コラム

根拠なきデマと誹謗中傷に新宿案内人がすべてお答えする

2018年09月19日(水)17時10分

過去のコラムで「外国人参政権が日本を救う」と書いた。結果的に自分は日本国籍を取得したが、今もこの考えには変わりない。永住権を取得して税金もきちんと納めている外国人が、地方参政権すら与えられないのでは、これからの日本はとても優秀な外国人を呼び込むことはできない。
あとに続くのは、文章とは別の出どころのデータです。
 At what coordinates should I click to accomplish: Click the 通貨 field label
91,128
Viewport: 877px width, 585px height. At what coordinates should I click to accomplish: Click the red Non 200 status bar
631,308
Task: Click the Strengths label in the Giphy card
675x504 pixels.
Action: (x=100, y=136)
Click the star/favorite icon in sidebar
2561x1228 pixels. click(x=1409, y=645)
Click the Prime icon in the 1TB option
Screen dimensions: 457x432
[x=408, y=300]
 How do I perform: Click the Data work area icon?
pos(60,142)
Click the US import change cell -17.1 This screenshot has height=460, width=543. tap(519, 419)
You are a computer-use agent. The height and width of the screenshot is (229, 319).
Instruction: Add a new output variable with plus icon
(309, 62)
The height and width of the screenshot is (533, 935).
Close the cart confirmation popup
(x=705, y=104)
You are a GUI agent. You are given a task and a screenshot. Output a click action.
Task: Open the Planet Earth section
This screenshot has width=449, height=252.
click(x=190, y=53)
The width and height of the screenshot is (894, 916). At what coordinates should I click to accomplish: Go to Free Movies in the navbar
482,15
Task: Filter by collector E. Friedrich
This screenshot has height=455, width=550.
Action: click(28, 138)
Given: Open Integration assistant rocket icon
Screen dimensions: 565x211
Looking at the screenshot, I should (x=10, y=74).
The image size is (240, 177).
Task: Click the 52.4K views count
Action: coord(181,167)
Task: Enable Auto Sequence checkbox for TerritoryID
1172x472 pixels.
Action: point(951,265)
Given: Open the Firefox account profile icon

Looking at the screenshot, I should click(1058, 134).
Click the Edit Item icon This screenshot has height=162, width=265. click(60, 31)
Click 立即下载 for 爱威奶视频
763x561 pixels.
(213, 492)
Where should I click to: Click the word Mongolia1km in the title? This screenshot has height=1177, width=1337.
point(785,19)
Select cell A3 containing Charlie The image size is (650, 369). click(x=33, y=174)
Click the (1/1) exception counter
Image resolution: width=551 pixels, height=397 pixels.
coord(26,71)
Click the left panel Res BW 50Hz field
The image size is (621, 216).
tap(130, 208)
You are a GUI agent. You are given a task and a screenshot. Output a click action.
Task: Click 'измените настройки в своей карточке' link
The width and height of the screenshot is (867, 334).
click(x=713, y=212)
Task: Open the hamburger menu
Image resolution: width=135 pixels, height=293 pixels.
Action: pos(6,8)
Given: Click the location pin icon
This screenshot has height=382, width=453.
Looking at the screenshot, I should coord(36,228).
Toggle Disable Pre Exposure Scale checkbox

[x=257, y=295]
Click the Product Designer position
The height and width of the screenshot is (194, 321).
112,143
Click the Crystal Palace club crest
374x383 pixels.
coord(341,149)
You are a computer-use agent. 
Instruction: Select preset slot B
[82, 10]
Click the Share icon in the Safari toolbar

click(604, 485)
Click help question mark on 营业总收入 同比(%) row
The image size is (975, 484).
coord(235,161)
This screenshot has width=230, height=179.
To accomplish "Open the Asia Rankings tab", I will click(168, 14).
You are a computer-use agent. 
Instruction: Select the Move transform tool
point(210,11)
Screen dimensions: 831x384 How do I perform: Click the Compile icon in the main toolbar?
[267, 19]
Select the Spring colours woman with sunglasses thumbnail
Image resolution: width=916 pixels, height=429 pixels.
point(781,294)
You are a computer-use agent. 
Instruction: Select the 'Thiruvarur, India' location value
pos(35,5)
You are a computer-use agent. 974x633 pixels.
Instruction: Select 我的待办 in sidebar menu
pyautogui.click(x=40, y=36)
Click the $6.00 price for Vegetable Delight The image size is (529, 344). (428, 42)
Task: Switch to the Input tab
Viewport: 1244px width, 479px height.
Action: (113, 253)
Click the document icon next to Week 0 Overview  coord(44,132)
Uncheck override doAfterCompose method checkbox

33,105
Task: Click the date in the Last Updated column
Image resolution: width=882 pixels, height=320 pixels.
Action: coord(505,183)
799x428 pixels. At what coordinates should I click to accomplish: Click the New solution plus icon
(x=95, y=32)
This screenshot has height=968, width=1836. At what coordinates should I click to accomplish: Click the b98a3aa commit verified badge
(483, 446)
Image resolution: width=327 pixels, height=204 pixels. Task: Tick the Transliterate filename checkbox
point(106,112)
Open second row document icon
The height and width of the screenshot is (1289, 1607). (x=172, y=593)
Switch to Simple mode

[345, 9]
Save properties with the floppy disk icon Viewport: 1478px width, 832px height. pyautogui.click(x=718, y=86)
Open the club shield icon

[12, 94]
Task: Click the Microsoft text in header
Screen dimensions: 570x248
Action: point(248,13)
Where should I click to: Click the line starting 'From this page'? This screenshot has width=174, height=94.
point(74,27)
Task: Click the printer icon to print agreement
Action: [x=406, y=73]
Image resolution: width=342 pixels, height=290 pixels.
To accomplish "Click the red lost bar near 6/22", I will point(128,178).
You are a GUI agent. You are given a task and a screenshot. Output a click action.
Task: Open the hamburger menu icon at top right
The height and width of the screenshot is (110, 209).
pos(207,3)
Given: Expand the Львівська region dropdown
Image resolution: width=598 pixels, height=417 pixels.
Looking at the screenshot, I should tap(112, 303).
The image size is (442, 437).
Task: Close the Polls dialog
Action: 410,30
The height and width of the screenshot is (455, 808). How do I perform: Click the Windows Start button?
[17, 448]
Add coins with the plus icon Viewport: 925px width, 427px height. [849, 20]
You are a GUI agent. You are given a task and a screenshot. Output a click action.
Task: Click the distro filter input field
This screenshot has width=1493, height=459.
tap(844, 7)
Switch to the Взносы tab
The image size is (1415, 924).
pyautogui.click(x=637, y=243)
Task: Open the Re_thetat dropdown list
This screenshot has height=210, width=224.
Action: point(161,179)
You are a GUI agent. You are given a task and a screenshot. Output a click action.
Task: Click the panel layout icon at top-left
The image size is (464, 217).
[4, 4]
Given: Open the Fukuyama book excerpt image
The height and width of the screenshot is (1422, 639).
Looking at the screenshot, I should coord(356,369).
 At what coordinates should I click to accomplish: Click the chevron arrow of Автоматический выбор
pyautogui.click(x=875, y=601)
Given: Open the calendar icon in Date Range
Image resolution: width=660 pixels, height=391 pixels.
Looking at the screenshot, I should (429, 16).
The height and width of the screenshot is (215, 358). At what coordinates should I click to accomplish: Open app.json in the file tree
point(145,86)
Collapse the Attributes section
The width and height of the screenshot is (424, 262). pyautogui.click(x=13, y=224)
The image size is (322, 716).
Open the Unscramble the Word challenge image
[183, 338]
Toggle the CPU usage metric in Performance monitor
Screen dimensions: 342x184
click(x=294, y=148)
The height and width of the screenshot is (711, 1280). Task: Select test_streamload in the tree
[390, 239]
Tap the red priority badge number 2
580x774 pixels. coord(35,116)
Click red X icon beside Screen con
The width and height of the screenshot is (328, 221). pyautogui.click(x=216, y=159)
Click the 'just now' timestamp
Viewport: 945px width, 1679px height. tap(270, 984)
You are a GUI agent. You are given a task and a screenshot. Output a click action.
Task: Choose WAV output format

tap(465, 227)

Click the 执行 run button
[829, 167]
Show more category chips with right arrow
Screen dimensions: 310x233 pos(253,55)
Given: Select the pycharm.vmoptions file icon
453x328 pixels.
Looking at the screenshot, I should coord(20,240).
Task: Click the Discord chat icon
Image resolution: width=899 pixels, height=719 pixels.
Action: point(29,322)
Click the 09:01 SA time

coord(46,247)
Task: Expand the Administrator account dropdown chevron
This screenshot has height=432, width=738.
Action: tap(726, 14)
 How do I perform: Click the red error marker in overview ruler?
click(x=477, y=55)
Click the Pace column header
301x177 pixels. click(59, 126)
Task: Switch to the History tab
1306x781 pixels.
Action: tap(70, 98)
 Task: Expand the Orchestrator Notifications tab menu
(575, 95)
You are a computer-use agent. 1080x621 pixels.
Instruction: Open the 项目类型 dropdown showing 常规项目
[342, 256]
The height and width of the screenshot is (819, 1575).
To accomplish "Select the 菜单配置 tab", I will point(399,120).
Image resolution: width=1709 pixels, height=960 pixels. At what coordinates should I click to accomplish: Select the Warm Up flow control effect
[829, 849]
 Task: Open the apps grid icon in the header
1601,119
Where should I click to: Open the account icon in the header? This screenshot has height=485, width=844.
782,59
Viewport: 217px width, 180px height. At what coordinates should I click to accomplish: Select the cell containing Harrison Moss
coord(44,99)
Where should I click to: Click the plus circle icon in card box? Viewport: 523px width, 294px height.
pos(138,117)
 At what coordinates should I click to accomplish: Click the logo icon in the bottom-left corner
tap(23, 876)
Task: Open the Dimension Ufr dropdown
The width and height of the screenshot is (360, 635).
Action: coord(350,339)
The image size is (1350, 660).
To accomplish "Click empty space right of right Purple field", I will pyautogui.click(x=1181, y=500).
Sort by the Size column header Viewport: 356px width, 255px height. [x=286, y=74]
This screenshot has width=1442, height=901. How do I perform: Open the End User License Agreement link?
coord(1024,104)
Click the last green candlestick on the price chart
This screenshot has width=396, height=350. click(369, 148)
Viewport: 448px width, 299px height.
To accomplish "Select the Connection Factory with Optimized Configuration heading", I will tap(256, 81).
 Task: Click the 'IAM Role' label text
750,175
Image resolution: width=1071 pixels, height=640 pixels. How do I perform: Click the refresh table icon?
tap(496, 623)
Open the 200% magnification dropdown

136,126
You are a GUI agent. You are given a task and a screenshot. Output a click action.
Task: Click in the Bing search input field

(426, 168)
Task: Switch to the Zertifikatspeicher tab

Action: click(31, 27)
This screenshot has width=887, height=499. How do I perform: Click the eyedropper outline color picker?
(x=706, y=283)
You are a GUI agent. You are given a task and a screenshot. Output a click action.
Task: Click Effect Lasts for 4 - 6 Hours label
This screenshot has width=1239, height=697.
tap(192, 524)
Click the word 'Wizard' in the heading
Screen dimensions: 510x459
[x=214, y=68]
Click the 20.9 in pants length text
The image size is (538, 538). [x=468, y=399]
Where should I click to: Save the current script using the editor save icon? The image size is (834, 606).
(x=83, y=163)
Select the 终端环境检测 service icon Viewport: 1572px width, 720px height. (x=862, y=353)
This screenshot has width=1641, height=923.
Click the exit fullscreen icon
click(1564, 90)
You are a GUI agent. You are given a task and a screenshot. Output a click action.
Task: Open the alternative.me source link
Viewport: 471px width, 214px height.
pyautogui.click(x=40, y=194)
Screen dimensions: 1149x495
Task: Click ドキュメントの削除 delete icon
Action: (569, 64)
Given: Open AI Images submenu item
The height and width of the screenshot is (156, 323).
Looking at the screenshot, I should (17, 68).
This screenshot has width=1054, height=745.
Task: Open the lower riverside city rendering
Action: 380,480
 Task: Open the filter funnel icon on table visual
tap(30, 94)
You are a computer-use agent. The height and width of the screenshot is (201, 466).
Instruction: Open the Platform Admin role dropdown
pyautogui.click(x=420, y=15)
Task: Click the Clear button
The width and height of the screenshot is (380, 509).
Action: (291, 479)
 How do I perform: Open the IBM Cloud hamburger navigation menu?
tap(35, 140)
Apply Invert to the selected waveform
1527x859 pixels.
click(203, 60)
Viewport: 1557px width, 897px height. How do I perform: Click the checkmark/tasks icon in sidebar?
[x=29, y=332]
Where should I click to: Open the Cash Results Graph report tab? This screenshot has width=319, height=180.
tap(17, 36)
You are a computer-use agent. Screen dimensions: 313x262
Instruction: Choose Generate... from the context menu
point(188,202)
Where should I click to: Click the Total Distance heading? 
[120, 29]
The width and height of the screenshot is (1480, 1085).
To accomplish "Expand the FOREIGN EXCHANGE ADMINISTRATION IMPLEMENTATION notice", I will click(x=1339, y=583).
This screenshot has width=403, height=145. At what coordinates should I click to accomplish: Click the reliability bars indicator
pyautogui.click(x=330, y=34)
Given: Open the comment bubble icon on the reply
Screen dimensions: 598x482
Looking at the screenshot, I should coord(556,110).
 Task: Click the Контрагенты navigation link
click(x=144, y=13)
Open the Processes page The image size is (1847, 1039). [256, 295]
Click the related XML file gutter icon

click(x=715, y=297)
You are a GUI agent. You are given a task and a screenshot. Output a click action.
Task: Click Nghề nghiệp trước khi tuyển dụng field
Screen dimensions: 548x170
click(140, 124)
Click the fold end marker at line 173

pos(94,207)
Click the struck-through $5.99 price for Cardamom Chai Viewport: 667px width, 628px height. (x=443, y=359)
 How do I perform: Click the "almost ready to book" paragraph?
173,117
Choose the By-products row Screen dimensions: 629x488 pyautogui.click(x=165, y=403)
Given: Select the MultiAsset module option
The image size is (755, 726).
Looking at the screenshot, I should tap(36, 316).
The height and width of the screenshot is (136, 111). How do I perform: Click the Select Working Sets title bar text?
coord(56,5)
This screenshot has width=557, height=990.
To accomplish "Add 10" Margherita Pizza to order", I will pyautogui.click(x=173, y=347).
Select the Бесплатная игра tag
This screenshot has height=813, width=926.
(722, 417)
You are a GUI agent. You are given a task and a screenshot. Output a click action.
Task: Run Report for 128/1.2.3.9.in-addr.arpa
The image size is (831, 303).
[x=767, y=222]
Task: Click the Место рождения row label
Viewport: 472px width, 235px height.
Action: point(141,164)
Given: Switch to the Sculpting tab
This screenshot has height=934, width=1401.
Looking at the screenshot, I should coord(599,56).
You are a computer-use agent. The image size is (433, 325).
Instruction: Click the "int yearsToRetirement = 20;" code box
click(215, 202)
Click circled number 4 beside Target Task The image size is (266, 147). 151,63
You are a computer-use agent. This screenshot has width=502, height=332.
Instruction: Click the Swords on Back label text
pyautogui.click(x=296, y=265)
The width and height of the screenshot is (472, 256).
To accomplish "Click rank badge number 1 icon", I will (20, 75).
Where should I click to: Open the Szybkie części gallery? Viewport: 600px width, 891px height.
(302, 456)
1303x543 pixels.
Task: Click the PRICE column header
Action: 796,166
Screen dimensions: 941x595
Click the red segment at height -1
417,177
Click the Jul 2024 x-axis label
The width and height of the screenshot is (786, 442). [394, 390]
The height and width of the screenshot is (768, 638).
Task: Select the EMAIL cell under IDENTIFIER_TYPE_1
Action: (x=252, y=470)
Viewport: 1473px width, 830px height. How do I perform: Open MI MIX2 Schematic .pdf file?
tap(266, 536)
「日本が外国に支配される」と煽る人がいるが、仮に定数38人の新宿区議会で元外国人の議員が1人当選したとして、外国政府が一体何をできるのか。むしろ元外国人の意見が区政に反映されたほうが、よっぽど区民のためになるはずだ。

88年に来日した私は日本に10年住んだ後、永住ビザを取得した。永住ビザを取った当時、日本国籍を取得することは考えていなかった。ただその後20年日本に住み続けて、私の考えは変わった。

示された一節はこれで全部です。